The Spitfire is an iconic aeroplane for the British, just as the Messerschmitt 109 and Focke Wulf are for the Germans. Famous for its dog fights over southern England, the English Channel and northern France in WWII, its profile from the ground is distinctive, and various design aspects such as sunken rivets and ultra-thin cross section gave the Spitfire great acrobatic ability and speed. The Budenberg Gauge Company supplied the RAF with triple air gauges for the braking systems of all service aircraft throughout the Second World War and was one of their main products as an essential war work company.
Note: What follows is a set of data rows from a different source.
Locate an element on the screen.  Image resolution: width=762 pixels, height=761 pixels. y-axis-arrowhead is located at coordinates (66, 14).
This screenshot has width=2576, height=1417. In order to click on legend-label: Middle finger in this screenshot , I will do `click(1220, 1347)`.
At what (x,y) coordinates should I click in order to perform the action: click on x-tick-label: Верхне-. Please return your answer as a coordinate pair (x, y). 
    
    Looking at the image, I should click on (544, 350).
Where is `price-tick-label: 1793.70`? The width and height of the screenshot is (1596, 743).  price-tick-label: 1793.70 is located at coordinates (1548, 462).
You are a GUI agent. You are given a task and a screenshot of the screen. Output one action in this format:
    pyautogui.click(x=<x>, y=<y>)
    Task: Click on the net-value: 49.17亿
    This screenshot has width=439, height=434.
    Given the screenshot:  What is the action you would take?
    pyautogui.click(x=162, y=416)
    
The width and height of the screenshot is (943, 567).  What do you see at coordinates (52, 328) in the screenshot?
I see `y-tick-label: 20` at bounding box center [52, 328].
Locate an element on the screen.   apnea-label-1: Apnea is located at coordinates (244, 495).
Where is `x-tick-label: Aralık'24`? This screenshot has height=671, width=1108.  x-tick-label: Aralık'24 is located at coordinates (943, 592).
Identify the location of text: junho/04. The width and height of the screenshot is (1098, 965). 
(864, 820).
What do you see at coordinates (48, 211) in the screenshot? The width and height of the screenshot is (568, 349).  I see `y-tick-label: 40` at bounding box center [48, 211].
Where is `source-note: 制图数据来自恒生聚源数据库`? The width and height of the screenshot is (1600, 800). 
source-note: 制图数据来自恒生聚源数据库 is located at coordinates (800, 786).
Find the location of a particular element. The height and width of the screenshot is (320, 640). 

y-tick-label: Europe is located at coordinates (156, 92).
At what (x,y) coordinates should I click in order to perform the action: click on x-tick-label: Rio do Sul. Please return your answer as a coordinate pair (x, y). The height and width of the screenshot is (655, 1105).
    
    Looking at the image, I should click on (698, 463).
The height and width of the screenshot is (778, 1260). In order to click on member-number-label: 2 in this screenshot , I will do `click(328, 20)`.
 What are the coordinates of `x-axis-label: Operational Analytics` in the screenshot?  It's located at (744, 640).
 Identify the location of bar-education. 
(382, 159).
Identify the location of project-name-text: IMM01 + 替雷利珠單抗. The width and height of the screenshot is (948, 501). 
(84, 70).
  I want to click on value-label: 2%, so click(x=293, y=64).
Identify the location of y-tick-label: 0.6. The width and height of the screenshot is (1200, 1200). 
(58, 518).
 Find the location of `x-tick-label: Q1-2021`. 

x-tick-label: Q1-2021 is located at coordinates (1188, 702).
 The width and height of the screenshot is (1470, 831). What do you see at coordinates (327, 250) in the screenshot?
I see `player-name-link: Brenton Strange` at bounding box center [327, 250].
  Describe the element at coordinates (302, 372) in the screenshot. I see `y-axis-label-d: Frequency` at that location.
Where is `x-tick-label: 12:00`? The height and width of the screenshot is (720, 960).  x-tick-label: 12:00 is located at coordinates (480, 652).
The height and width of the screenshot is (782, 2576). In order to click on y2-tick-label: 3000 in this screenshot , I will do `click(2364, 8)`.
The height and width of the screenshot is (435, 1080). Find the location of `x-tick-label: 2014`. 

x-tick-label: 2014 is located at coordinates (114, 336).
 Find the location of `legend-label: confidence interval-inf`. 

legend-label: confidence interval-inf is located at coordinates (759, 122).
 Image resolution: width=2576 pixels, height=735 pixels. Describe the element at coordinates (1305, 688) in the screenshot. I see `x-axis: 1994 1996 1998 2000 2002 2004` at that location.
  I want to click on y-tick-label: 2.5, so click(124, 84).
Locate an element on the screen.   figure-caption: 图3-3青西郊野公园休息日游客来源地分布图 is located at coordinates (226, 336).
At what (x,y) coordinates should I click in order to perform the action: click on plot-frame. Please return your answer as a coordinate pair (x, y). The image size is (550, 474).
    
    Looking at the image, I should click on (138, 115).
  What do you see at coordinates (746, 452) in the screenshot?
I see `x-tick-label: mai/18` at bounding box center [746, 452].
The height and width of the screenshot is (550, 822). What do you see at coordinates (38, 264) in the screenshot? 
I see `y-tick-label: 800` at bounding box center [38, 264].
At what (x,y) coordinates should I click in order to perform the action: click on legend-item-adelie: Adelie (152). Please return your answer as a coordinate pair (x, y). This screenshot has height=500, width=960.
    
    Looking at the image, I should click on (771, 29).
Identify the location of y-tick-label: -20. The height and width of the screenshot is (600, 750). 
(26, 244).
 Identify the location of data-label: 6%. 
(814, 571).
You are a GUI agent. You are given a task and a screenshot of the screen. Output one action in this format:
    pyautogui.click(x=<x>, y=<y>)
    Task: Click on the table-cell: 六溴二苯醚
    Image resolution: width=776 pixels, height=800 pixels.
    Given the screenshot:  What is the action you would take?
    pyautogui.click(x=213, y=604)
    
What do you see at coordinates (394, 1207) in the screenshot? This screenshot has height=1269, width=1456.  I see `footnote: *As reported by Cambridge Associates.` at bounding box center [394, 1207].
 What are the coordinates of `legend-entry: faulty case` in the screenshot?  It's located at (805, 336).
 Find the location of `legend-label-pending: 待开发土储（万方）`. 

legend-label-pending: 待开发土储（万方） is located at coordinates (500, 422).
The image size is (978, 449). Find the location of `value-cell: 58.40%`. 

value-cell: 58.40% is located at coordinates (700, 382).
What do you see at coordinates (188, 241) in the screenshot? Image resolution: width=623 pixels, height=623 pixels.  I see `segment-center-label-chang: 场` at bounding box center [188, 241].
The logo for publishing the book under the author’s name is an exact graphic copy of a small (30 cm) steam whistle, of which S&B made many thousands, for a variety of uses. It was standard practice in all large factories (not just S&B) to use steam whistles to announce the beginning and ending of the working day, and they were produced in a variety of sizes – the largest being 4 feet tall (1.22m). Steamships and paddle steamers as well as locomotives all had high pressure steam whistles which allowed the sound to travel some distance to alert those in the vicinity in which they were travelling, or in some cases – to wake the employees before they started work in the morning.